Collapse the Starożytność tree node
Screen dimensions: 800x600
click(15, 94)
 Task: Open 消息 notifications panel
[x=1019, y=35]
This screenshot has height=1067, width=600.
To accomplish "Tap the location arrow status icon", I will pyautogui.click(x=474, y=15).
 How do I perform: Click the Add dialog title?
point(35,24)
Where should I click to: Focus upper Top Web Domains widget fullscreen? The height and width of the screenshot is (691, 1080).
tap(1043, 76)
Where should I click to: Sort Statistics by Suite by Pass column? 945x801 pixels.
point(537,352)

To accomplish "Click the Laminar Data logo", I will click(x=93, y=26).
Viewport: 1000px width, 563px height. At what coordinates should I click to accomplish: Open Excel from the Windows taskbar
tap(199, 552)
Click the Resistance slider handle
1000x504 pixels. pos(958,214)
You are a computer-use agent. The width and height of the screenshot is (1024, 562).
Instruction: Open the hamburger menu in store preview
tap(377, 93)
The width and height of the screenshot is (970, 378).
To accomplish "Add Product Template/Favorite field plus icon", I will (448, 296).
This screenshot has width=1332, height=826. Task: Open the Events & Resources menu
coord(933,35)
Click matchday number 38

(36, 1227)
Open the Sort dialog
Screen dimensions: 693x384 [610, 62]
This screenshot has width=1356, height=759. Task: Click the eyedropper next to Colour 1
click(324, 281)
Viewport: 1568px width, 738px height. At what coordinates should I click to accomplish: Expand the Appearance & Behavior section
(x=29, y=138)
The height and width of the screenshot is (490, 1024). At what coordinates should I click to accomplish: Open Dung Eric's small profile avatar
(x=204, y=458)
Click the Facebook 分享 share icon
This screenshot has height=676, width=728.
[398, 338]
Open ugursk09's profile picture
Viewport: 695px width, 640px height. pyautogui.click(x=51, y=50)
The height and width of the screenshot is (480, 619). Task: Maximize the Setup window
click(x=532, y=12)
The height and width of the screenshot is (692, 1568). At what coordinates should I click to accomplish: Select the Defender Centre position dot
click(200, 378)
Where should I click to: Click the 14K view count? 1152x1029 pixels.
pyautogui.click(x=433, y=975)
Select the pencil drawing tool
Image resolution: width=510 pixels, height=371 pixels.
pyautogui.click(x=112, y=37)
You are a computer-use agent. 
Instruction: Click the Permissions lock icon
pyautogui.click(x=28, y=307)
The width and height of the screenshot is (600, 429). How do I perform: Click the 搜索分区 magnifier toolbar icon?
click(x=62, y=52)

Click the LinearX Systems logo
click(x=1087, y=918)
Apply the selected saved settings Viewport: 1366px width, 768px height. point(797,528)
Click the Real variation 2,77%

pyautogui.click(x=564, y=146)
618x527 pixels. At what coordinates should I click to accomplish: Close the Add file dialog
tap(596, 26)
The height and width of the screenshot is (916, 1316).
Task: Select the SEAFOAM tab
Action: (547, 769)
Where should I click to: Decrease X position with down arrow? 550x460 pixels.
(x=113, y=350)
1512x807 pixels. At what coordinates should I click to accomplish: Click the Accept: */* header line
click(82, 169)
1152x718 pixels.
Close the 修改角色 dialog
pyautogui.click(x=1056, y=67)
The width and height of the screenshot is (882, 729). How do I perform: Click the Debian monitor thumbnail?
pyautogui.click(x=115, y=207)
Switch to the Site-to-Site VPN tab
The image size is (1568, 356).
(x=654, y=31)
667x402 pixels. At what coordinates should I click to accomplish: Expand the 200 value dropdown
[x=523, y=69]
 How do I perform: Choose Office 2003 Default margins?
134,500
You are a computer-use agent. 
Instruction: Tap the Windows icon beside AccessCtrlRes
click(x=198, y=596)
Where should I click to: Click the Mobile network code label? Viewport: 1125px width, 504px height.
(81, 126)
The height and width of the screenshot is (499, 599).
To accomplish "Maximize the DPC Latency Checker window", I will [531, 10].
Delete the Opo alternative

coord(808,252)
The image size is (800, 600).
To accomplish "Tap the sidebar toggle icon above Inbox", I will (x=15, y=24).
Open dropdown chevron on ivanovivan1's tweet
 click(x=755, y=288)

### Task to carry out
For this exercise, copy all of the material exactly as it stands.

### Response area
Collapse the Starożytność tree node
Screen dimensions: 800x600
click(15, 94)
 Task: Open 消息 notifications panel
[x=1019, y=35]
This screenshot has height=1067, width=600.
To accomplish "Tap the location arrow status icon", I will pyautogui.click(x=474, y=15).
 How do I perform: Click the Add dialog title?
point(35,24)
Where should I click to: Focus upper Top Web Domains widget fullscreen? The height and width of the screenshot is (691, 1080).
tap(1043, 76)
Where should I click to: Sort Statistics by Suite by Pass column? 945x801 pixels.
point(537,352)

To accomplish "Click the Laminar Data logo", I will click(x=93, y=26).
Viewport: 1000px width, 563px height. At what coordinates should I click to accomplish: Open Excel from the Windows taskbar
tap(199, 552)
Click the Resistance slider handle
1000x504 pixels. pos(958,214)
You are a computer-use agent. The width and height of the screenshot is (1024, 562).
Instruction: Open the hamburger menu in store preview
tap(377, 93)
The width and height of the screenshot is (970, 378).
To accomplish "Add Product Template/Favorite field plus icon", I will (448, 296).
This screenshot has width=1332, height=826. Task: Open the Events & Resources menu
coord(933,35)
Click matchday number 38

(36, 1227)
Open the Sort dialog
Screen dimensions: 693x384 [610, 62]
This screenshot has width=1356, height=759. Task: Click the eyedropper next to Colour 1
click(324, 281)
Viewport: 1568px width, 738px height. At what coordinates should I click to accomplish: Expand the Appearance & Behavior section
(x=29, y=138)
The height and width of the screenshot is (490, 1024). At what coordinates should I click to accomplish: Open Dung Eric's small profile avatar
(x=204, y=458)
Click the Facebook 分享 share icon
This screenshot has height=676, width=728.
[398, 338]
Open ugursk09's profile picture
Viewport: 695px width, 640px height. pyautogui.click(x=51, y=50)
The height and width of the screenshot is (480, 619). Task: Maximize the Setup window
click(x=532, y=12)
The height and width of the screenshot is (692, 1568). At what coordinates should I click to accomplish: Select the Defender Centre position dot
click(200, 378)
Where should I click to: Click the 14K view count? 1152x1029 pixels.
pyautogui.click(x=433, y=975)
Select the pencil drawing tool
Image resolution: width=510 pixels, height=371 pixels.
pyautogui.click(x=112, y=37)
You are a computer-use agent. 
Instruction: Click the Permissions lock icon
pyautogui.click(x=28, y=307)
The width and height of the screenshot is (600, 429). How do I perform: Click the 搜索分区 magnifier toolbar icon?
click(x=62, y=52)

Click the LinearX Systems logo
click(x=1087, y=918)
Apply the selected saved settings Viewport: 1366px width, 768px height. point(797,528)
Click the Real variation 2,77%

pyautogui.click(x=564, y=146)
618x527 pixels. At what coordinates should I click to accomplish: Close the Add file dialog
tap(596, 26)
The height and width of the screenshot is (916, 1316).
Task: Select the SEAFOAM tab
Action: (547, 769)
Where should I click to: Decrease X position with down arrow? 550x460 pixels.
(x=113, y=350)
1512x807 pixels. At what coordinates should I click to accomplish: Click the Accept: */* header line
click(82, 169)
1152x718 pixels.
Close the 修改角色 dialog
pyautogui.click(x=1056, y=67)
The width and height of the screenshot is (882, 729). How do I perform: Click the Debian monitor thumbnail?
pyautogui.click(x=115, y=207)
Switch to the Site-to-Site VPN tab
The image size is (1568, 356).
(x=654, y=31)
667x402 pixels. At what coordinates should I click to accomplish: Expand the 200 value dropdown
[x=523, y=69]
 How do I perform: Choose Office 2003 Default margins?
134,500
You are a computer-use agent. 
Instruction: Tap the Windows icon beside AccessCtrlRes
click(x=198, y=596)
Where should I click to: Click the Mobile network code label? Viewport: 1125px width, 504px height.
(81, 126)
The height and width of the screenshot is (499, 599).
To accomplish "Maximize the DPC Latency Checker window", I will [531, 10].
Delete the Opo alternative

coord(808,252)
The image size is (800, 600).
To accomplish "Tap the sidebar toggle icon above Inbox", I will (x=15, y=24).
Open dropdown chevron on ivanovivan1's tweet
 click(x=755, y=288)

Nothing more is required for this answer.